The conventional wisdom is that picking Huckabee would go a long way toward helping McCain shore up the right-wing base that has been somewhat reluctant to support him, given that McCain’s own outreach to that community has little to show so far beyond the controversy generated by the endorsements of John Hagee and Rod Parsely.   

Considering that McCain’s own efforts to woo the Right have been such a disaster, it might behoove his campaign to think long and hard about bringing Huckabee on board because if he climbs aboard the Straight Talk Express, he’ll be bringing his own right-wing baggage along for the ride. 

By now, everyone is familiar with Huckabee’s 1992 statement that the government should have been quarantining those infected with HIV or his statement on the campaign trail that the US Constitution should be amended to meet “God’s standards,” or his view that the role of government was to promote Jesus Christ,  so McCain ought to expect to be asked whether he agrees with those views.  He can probably also expect to get lots of grief from former supporters of Mitt Romney, who did not particularly appreciate Huckabee’s attempts to use his own Christian faith as a means of highlighting Romney’s Mormonism and thereby undermine his campaign efforts to reach out to right-wing voters.  

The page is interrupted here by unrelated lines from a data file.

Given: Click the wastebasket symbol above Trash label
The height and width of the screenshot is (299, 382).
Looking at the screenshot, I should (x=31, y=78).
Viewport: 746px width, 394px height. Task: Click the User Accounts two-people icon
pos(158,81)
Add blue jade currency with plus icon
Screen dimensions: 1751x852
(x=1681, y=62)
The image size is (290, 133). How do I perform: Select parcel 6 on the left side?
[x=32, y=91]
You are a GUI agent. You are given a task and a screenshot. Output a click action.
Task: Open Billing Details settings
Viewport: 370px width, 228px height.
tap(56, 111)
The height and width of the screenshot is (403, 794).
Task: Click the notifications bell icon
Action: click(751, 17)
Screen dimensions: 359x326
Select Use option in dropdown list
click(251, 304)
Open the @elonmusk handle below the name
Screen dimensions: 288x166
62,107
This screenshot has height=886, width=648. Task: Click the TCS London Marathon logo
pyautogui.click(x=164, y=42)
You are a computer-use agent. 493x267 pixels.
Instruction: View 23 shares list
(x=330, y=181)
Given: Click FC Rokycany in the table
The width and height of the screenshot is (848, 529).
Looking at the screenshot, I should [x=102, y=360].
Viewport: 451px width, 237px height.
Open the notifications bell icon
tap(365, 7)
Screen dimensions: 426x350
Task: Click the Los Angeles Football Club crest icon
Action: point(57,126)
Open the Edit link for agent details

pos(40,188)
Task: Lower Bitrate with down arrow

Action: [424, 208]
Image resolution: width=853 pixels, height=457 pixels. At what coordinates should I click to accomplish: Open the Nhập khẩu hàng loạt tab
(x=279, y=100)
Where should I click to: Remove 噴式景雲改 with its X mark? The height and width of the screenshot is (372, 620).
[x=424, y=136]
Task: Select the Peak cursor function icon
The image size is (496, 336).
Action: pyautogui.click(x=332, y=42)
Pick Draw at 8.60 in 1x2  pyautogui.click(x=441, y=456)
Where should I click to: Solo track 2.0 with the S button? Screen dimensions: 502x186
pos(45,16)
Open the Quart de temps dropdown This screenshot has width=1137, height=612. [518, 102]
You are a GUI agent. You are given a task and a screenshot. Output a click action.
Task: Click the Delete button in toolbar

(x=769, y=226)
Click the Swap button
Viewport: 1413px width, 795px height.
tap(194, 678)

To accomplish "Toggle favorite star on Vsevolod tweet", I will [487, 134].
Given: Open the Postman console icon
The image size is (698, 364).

While the McCain camp might consider itself prepared to deal with these sorts of issues, it’ll have its work cut out when it tries to explain away the people who endorsed Huckabee … people like Janet Folger, for instance, who think that the marriage ruling in California is a sign of the End Times.   

Folger was an avid Huckabee supporter from the moment he won the Values Voter Debate which she organized and for which she hand-picked the choir that sang “Why Should God Bless America?,” after which she anointed him the “David among Jesse’s sons.”  She went on to pen columns claiming that only Huckabee could prevent Hillary Clinton from throwing all Christians into prison and save her fantasy world from “evil queen and her dragon of slaughter.”  

For her efforts, she was tapped by Huckabee to serve as co-chair of his Faith and Values Coalition, so McCain can look forward to answering questions about whether he agree with her efforts to pray for bad weather to keep voter turnout down, her statements that supporting Barack Obama is like supporting Nazis, and the front-group she launched to attack both Mitt Romney and McCain himself.

And McCain can also look forward to answering questions about Rick Scarborough who, like Folger, served on Huckabee’s Faith and Family Values Coalition.  Scarborough, a self-described “Christocrat” heads Vision America and, when he’s not out palling around with Alan Keys, has a penchant for suggesting that evangelical leaders are dying off because the nation has turned its back on God, suggesting that Christians will have “the blood of martyrs on [their] hands“if they don’t oppose hate crimes legislation, blaming “the church” for just standing by and allowing the election of “unrighteous leaders” in 2006, saying that opponents of the War in Iraq are committing treason, organizing conferences designed to highlight the “War on Christians and Values Voters,” and penning books entitled “Liberalism Kills Kids” among other things.

In fact, McCain and Huckabee would have a difficult time explaining away pretty much the entirely of Huckabee’s Faith and Family Values Coalition, which included dozens of right-wing activists like of Don Wildmon, Mike Farris, Mat Staver, Kelly Shackelford, and Phil Burress; not to mention Huckabee’s consorting with the likes of Tim and Beverly LaHaye and Steve Hotze, who once signed a manifesto declaring:

    • A wife may work outside the home only with her husband’s consent

    • “Biblical spanking” that results in “temporary or superficial bruises or welts” should not be considered a crime

    • No doctor shall provide medical service on the Sabbath

    • All disease and disability is caused by the sin of Adam and Eve

    • Medical problems are frequently caused by personal sin

And let’s not forget Huckabee’s first job working with James Robison:

Considering that the McCain campaign chalks up the Hagee and Parsley controversy to poor vetting, presumably they intend to do a better job in the future; but if they pick Huckabee, it’ll be obvious that they haven’t learned their lesson at all.  While they may think that Huckabee’s primary contribution to the McCain effort will be his ability to bring along a rabid following of extreme right-wing supporters, allowing McCain to focus on courting the general electorate, it is possible that they will instead end up spending a lot of time trying to distance themselves from controversy such blatant pandering will inevitably generate.